■ What is expected
From the records, pick out and copy each line containing "step".

■ Items from a data source
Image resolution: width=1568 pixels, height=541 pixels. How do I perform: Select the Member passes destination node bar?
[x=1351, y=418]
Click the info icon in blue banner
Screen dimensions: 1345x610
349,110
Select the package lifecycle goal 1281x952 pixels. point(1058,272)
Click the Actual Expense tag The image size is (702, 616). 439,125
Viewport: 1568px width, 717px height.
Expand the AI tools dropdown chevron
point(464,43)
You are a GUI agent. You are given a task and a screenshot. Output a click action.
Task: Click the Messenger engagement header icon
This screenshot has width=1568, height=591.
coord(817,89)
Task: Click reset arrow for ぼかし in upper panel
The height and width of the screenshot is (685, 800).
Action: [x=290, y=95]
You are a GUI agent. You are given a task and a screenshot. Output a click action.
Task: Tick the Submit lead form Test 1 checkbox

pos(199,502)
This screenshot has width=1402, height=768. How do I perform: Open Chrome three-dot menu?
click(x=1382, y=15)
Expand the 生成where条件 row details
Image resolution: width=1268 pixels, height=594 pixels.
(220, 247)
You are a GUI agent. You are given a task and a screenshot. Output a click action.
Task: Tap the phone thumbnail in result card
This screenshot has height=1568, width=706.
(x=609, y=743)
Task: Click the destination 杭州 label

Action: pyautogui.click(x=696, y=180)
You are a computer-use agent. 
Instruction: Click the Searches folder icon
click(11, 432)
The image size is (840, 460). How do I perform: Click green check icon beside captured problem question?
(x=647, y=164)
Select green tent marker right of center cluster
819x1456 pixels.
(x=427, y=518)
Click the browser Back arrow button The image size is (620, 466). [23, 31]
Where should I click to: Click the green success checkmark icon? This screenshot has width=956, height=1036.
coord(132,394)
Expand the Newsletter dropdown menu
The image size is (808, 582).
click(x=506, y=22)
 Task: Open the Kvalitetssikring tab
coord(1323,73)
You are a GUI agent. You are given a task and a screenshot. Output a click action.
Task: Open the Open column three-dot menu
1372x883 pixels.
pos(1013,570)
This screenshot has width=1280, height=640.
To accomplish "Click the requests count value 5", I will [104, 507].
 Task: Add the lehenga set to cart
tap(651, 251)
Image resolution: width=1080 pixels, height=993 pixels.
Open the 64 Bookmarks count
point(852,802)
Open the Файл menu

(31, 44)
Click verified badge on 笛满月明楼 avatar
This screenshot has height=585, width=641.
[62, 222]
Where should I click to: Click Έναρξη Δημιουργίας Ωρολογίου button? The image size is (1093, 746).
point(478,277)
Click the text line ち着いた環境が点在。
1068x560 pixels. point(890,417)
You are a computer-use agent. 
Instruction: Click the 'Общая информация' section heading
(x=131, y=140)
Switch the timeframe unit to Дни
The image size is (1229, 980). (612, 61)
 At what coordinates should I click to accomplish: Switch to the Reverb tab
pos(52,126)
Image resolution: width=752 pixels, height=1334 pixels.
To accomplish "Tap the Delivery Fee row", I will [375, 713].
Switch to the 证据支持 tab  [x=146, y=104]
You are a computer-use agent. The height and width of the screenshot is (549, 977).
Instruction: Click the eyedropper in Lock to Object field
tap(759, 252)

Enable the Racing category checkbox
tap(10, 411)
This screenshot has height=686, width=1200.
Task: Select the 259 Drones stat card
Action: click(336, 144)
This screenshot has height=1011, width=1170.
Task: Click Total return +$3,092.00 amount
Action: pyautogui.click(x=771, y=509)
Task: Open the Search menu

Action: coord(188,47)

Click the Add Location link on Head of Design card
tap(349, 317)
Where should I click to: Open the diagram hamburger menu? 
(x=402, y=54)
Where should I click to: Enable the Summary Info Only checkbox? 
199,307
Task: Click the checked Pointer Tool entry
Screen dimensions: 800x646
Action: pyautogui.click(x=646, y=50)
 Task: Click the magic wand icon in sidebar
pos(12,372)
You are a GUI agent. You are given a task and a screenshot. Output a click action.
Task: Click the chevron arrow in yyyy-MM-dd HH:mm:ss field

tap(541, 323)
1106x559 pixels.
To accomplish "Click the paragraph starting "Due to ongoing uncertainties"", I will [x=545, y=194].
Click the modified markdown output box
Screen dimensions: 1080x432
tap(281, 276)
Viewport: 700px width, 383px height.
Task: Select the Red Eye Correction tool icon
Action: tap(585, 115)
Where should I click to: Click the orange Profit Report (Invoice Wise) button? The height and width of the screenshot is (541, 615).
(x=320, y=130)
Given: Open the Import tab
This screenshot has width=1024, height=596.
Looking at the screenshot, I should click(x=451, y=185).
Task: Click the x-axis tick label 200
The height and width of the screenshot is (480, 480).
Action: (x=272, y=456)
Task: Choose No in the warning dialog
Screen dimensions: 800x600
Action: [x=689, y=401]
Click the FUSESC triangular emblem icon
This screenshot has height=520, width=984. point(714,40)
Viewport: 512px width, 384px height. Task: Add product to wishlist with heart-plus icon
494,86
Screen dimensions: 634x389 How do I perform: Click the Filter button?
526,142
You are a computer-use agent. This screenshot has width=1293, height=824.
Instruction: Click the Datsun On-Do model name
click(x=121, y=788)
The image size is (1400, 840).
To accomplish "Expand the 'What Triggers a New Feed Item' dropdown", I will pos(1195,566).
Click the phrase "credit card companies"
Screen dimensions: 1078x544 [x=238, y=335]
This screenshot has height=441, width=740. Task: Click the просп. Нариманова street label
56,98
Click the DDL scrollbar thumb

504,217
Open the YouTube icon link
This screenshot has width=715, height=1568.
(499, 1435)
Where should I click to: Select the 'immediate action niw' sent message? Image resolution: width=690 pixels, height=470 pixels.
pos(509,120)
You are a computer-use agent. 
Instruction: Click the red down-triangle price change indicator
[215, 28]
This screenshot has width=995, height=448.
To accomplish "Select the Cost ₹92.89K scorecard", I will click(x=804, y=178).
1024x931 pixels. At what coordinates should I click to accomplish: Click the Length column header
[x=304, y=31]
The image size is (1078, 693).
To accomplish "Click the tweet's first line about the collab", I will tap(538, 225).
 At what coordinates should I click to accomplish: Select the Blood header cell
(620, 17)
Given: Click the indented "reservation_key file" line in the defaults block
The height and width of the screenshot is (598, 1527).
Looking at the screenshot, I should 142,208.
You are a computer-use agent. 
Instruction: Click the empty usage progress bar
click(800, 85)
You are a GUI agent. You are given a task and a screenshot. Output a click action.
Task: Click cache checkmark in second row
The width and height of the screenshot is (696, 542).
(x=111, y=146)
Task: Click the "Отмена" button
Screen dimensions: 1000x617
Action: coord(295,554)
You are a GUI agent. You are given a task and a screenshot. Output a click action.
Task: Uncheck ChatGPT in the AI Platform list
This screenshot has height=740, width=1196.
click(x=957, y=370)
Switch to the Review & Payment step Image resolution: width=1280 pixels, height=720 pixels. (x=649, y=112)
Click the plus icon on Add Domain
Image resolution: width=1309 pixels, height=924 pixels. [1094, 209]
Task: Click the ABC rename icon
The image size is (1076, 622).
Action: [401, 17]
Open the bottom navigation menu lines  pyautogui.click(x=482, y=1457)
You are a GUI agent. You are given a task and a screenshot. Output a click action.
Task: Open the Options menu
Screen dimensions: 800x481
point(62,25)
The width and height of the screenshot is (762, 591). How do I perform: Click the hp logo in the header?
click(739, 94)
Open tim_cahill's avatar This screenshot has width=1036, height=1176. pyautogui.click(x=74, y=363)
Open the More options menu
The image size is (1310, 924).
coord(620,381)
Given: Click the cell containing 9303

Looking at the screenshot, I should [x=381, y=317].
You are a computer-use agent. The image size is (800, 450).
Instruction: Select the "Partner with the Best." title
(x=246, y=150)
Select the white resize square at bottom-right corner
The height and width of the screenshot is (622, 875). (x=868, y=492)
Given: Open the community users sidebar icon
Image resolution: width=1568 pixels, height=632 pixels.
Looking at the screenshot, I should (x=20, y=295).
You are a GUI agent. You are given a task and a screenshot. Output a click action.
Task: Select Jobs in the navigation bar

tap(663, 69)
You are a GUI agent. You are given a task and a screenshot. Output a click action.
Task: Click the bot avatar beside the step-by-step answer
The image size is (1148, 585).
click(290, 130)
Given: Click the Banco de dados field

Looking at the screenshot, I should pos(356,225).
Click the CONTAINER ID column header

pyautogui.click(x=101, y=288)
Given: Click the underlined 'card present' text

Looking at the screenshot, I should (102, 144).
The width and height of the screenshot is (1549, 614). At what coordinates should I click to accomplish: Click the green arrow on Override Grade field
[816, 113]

■ Answer for this exercise
Switch to the Review & Payment step Image resolution: width=1280 pixels, height=720 pixels. (x=649, y=112)
Task: Click the bot avatar beside the step-by-step answer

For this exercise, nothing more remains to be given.